[Excerpted passage Boundary: Start]

I'm not even sure if it's possible to pay most bills in cash in my country. I have had a bank account frozen due to identity theft; it took me less than 10 minutes to open a new account and get a new debit card in my Google Wallet. The bank transferred my funds within a couple of hours and all of my recurring payments were automatically switched within a couple of days.

Maybe my experiences are atypical, but my impression is that consumer banking in the US is quite dysfunctional.


This is pure privilege to be able to open an account so quickly. Not everyone is so well off.


Again, I don't know what the situation is in the US, but over here it's a privilege available to anyone with a recognised form of ID issued by any EU member state. If you don't have that ID you'll have to go into a branch, but you have the legal right to a bank account, even if you have no home address, even if you've been made bankrupt, even if you don't have the legal right to be in the country.


Your experience could be done here in the US as well. Doing a transfer within the same bank is usually pretty instant. I could get a new account at my bank and a digital card to add to Google Wallet in a similar timeframe.


As someone who lived in Thailand for two years and experienced the joy of scanning a QR code on a postcard to pay a power bill, your experiences are not atypical: the U.S. is behind the curve here.


You are moving the goal posts. Before it was retail transactions and now it is bill pay.

[Excerpted passage Boundary: End]

* **Required actions**:
(a) Translate this sentence from the discussion about banking into Spanish: "Doing a transfer within the same bank is usually pretty instant."
(b) Write the next part of the discussion about banking, starting after its final line.
The material after this point comes from a separate source.

[Dataset records Boundary: Start]

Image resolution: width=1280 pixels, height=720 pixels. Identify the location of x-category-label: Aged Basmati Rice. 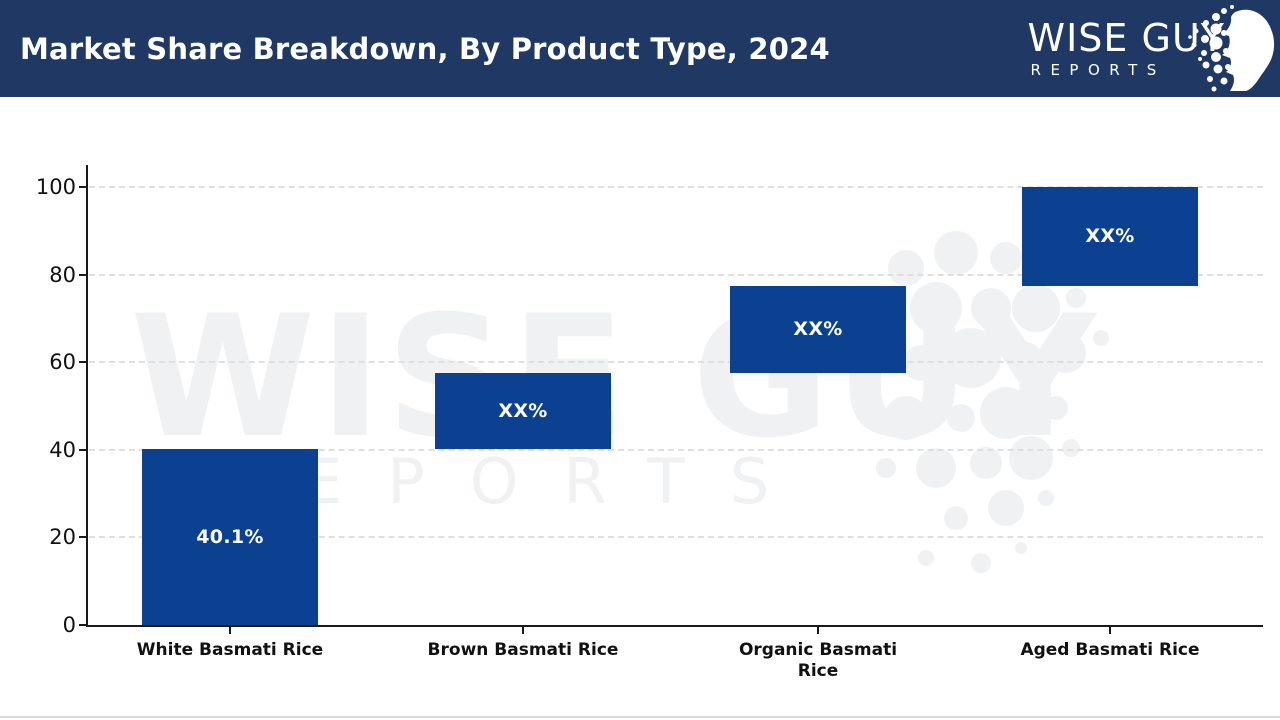
(1110, 650).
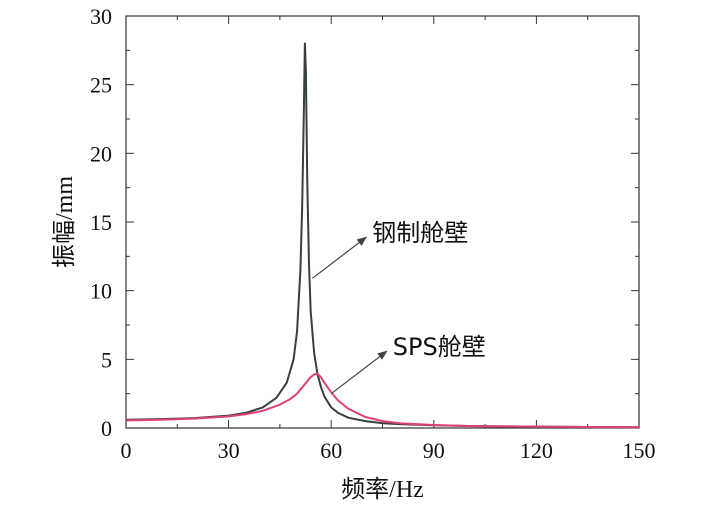 The width and height of the screenshot is (709, 508). Describe the element at coordinates (101, 86) in the screenshot. I see `y-tick-label: 25` at that location.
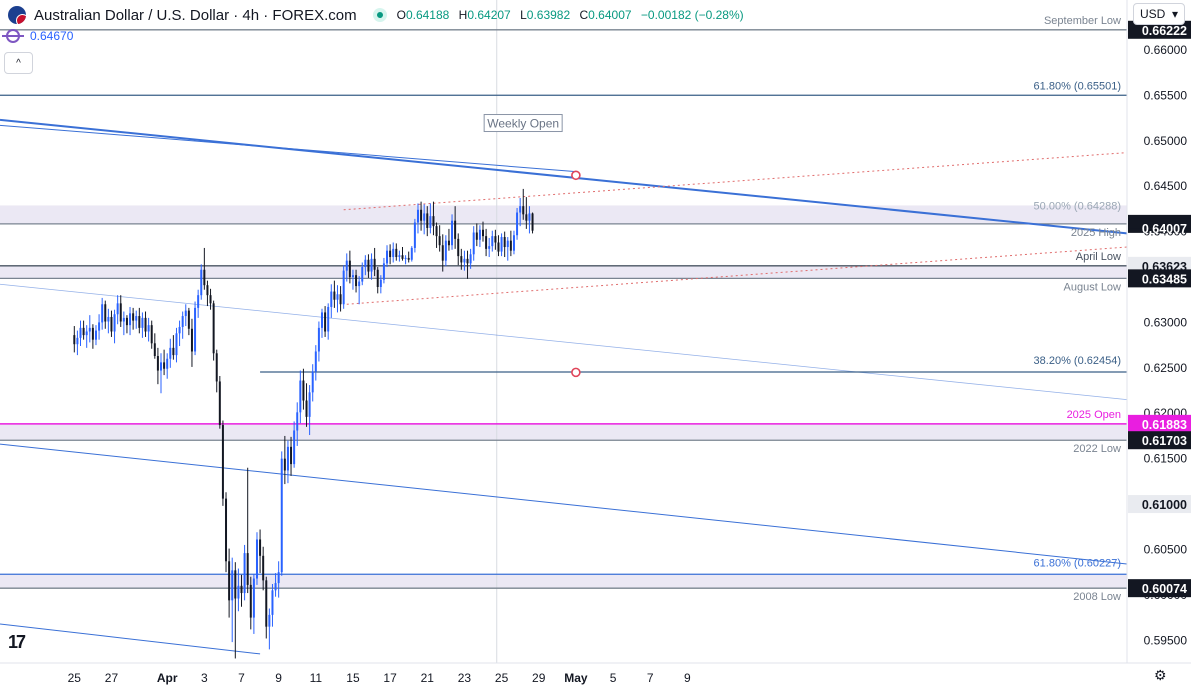 The width and height of the screenshot is (1191, 687). I want to click on level-label-50-fib: 50.00% (0.64288), so click(1078, 206).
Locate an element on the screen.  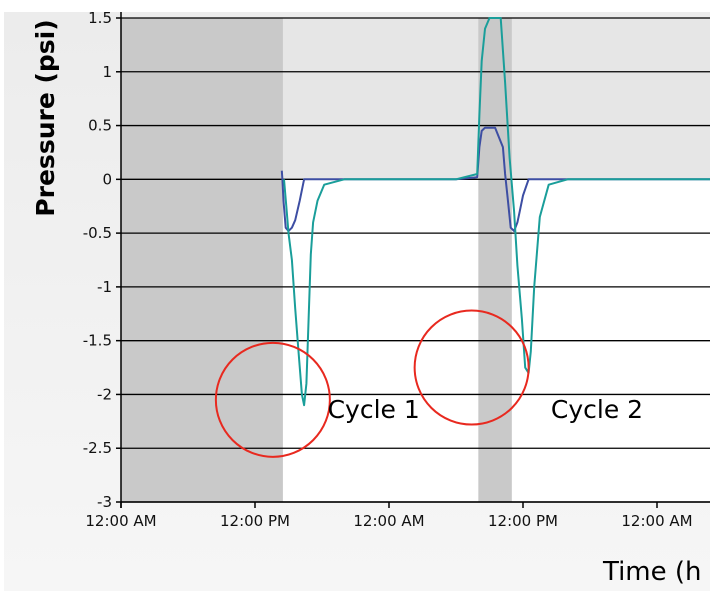
y-tick-labels: 1.5 1 0.5 0 -0.5 -1 -1.5 -2 -2.5 -3 is located at coordinates (98, 260).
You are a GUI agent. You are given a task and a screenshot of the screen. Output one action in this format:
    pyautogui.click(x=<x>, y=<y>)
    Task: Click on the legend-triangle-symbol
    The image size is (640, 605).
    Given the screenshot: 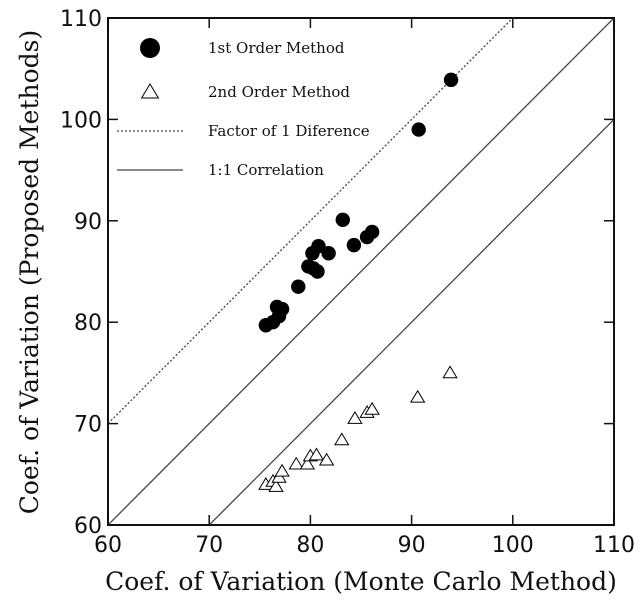 What is the action you would take?
    pyautogui.click(x=150, y=91)
    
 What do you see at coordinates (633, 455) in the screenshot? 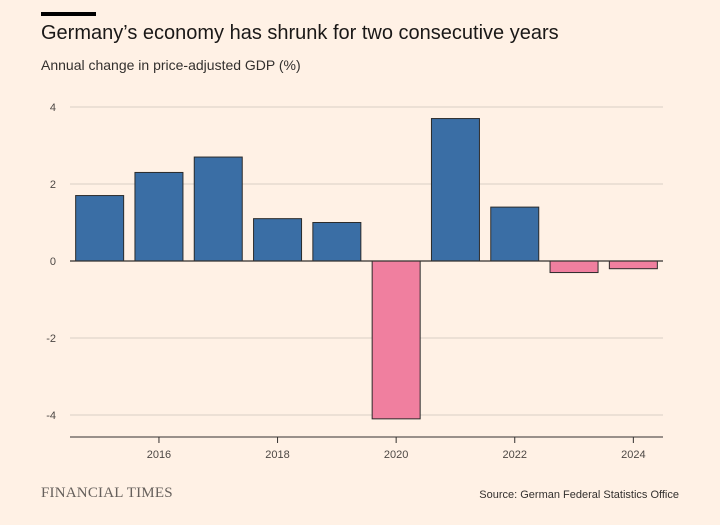
I see `x-tick-label: 2024` at bounding box center [633, 455].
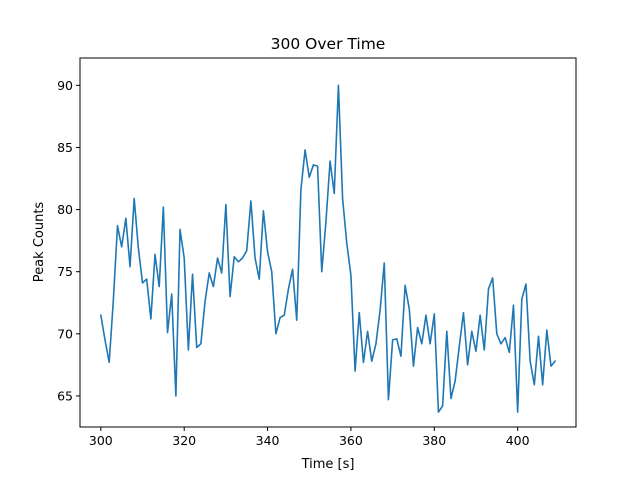  What do you see at coordinates (65, 396) in the screenshot?
I see `y-tick-label: 65` at bounding box center [65, 396].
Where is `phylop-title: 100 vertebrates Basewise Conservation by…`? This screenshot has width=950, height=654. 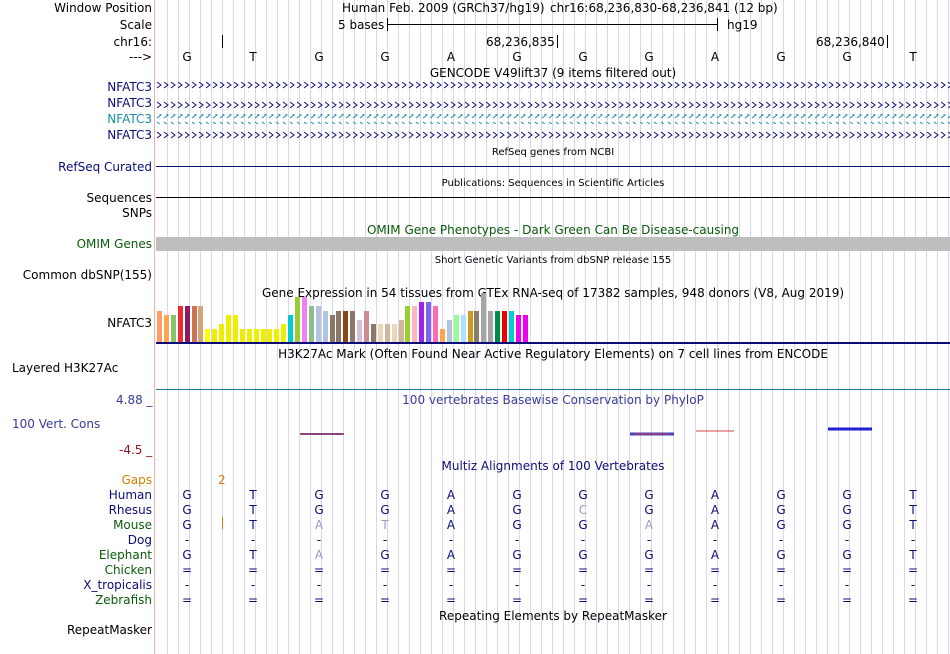
phylop-title: 100 vertebrates Basewise Conservation by… is located at coordinates (553, 400).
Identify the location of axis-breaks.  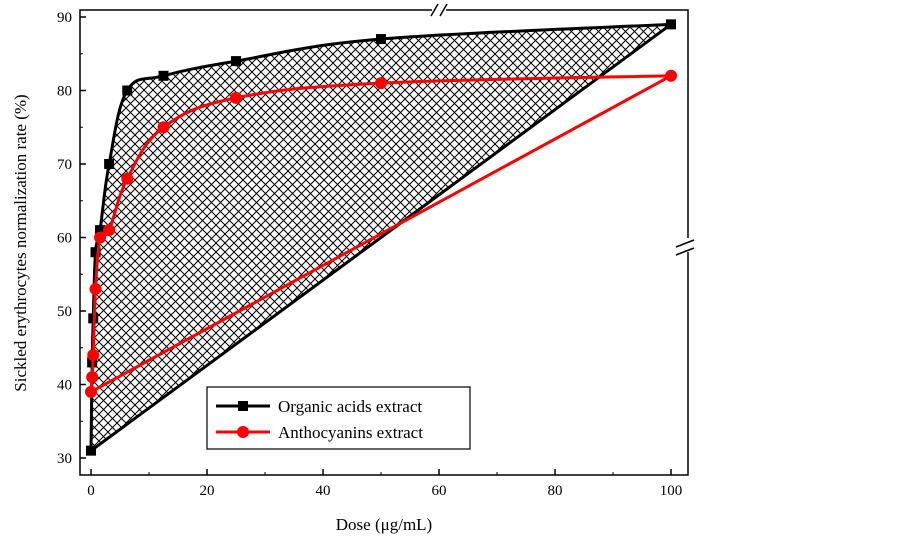
(562, 130).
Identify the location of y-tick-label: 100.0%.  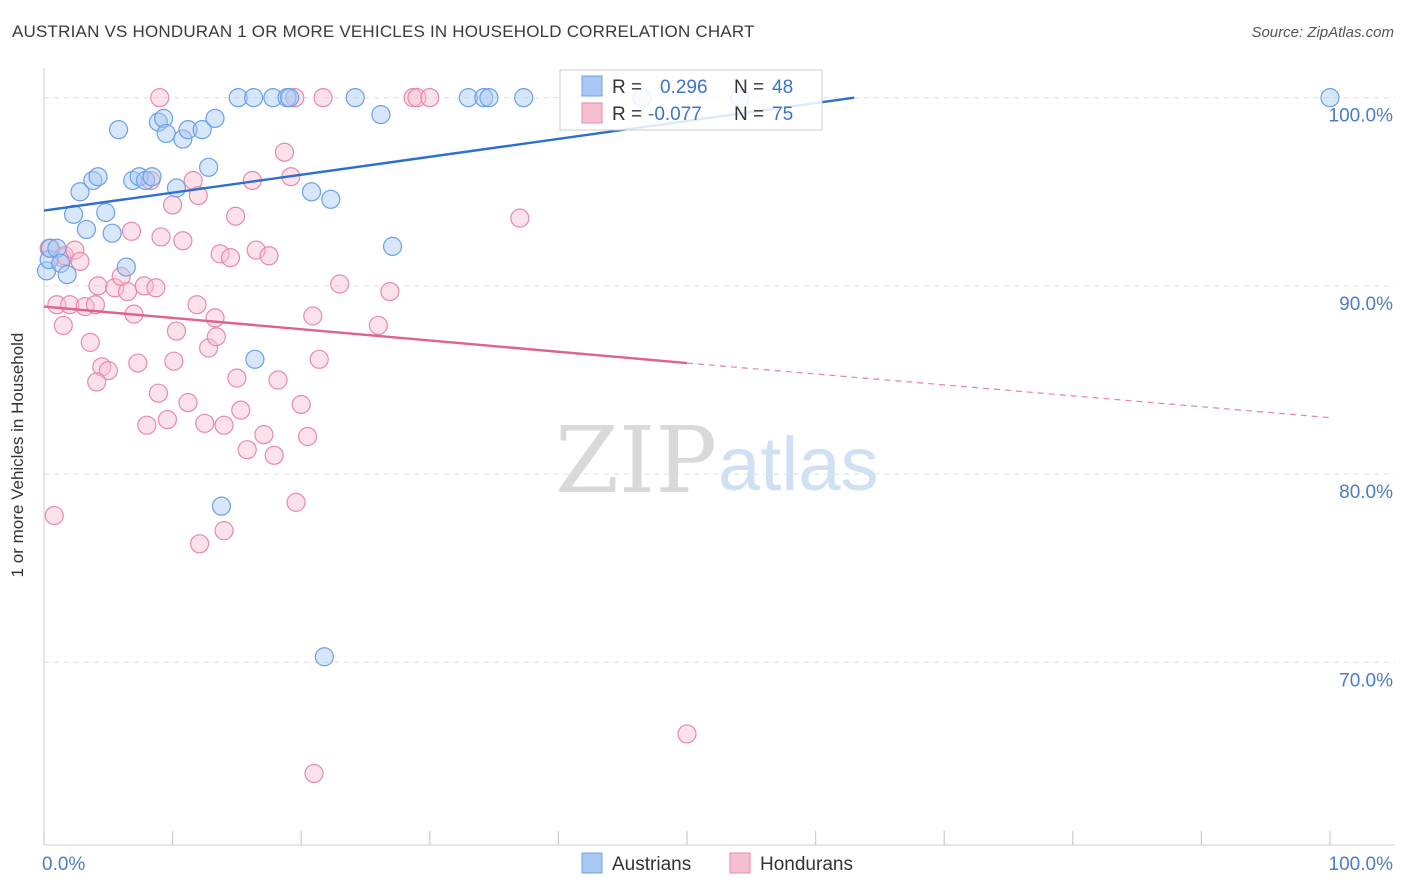
(1362, 116).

[Dataset records Boundary: End]

* **Solved problems**:
(a) Hacer una transferencia dentro del mismo banco suele ser bastante instantáneo.

(b)
I’ve actually run into this more with debit/cash accounts than with credit cards. I’ve had checking accounts frozen, but I’ve never had a credit card entirely suspended for “unusual activity”. At worst they’ve declined individual charges until I called, or I just switched to a different card, since it’s easy to have many redundant credit cards.


For travel, etc. it's absolutely a good idea to have multiple redundant cards (that aren't issued by the same bank). I haven't had issues for years, but I have had issues in the past and it's a lot easier to just pull out a different card than deal with international calls trying to get a problem resolved on the spot.


I have CCs suspended all the time, requiring verification (often steam purchases..). In this case I'm talking about the entire account, and linked CCs, suspended for activity - all incoming payments, card payments and direct debits suspended.


I couldn't use my card a few months ago because of accumulated tarnish. All caused by penny pinchers abandoning gold plated contacts. In a paperliess socciety, the lack of erasers may be our ultimate downfall.